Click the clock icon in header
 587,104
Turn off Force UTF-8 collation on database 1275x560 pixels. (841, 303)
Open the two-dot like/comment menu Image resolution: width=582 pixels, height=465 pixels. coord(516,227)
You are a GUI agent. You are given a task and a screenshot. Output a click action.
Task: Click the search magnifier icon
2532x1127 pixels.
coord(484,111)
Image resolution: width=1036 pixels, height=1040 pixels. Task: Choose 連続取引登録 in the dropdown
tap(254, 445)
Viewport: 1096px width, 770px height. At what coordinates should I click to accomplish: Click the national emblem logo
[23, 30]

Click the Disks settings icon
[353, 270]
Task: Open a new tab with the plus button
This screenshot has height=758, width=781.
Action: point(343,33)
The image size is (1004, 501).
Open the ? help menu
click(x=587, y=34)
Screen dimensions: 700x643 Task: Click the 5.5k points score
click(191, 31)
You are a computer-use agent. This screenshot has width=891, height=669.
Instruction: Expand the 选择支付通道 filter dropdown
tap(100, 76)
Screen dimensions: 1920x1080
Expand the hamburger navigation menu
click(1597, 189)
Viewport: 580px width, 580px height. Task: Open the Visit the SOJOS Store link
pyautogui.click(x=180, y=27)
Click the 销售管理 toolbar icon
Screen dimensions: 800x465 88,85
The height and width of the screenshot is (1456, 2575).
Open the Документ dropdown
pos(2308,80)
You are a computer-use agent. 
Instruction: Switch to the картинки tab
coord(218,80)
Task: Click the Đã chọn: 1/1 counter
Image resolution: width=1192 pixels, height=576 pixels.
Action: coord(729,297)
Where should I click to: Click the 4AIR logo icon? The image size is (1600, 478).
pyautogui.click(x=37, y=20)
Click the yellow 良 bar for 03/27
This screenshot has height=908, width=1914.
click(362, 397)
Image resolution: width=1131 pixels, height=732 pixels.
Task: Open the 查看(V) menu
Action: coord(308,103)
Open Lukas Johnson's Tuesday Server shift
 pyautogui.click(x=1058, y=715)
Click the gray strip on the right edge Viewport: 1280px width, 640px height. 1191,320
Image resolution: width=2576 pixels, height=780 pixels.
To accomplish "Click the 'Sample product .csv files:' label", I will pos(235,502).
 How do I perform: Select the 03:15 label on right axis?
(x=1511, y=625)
====
__Written request__.
Can you return every item above unchanged, line for line?

__Exercise solution__.
Click the clock icon in header
 587,104
Turn off Force UTF-8 collation on database 1275x560 pixels. (841, 303)
Open the two-dot like/comment menu Image resolution: width=582 pixels, height=465 pixels. coord(516,227)
You are a GUI agent. You are given a task and a screenshot. Output a click action.
Task: Click the search magnifier icon
2532x1127 pixels.
coord(484,111)
Image resolution: width=1036 pixels, height=1040 pixels. Task: Choose 連続取引登録 in the dropdown
tap(254, 445)
Viewport: 1096px width, 770px height. At what coordinates should I click to accomplish: Click the national emblem logo
[23, 30]

Click the Disks settings icon
[353, 270]
Task: Open a new tab with the plus button
This screenshot has height=758, width=781.
Action: point(343,33)
The image size is (1004, 501).
Open the ? help menu
click(x=587, y=34)
Screen dimensions: 700x643 Task: Click the 5.5k points score
click(191, 31)
You are a computer-use agent. This screenshot has width=891, height=669.
Instruction: Expand the 选择支付通道 filter dropdown
tap(100, 76)
Screen dimensions: 1920x1080
Expand the hamburger navigation menu
click(1597, 189)
Viewport: 580px width, 580px height. Task: Open the Visit the SOJOS Store link
pyautogui.click(x=180, y=27)
Click the 销售管理 toolbar icon
Screen dimensions: 800x465 88,85
The height and width of the screenshot is (1456, 2575).
Open the Документ dropdown
pos(2308,80)
You are a computer-use agent. 
Instruction: Switch to the картинки tab
coord(218,80)
Task: Click the Đã chọn: 1/1 counter
Image resolution: width=1192 pixels, height=576 pixels.
Action: coord(729,297)
Where should I click to: Click the 4AIR logo icon? The image size is (1600, 478).
pyautogui.click(x=37, y=20)
Click the yellow 良 bar for 03/27
This screenshot has height=908, width=1914.
click(362, 397)
Image resolution: width=1131 pixels, height=732 pixels.
Task: Open the 查看(V) menu
Action: coord(308,103)
Open Lukas Johnson's Tuesday Server shift
 pyautogui.click(x=1058, y=715)
Click the gray strip on the right edge Viewport: 1280px width, 640px height. 1191,320
Image resolution: width=2576 pixels, height=780 pixels.
To accomplish "Click the 'Sample product .csv files:' label", I will pos(235,502).
 How do I perform: Select the 03:15 label on right axis?
(x=1511, y=625)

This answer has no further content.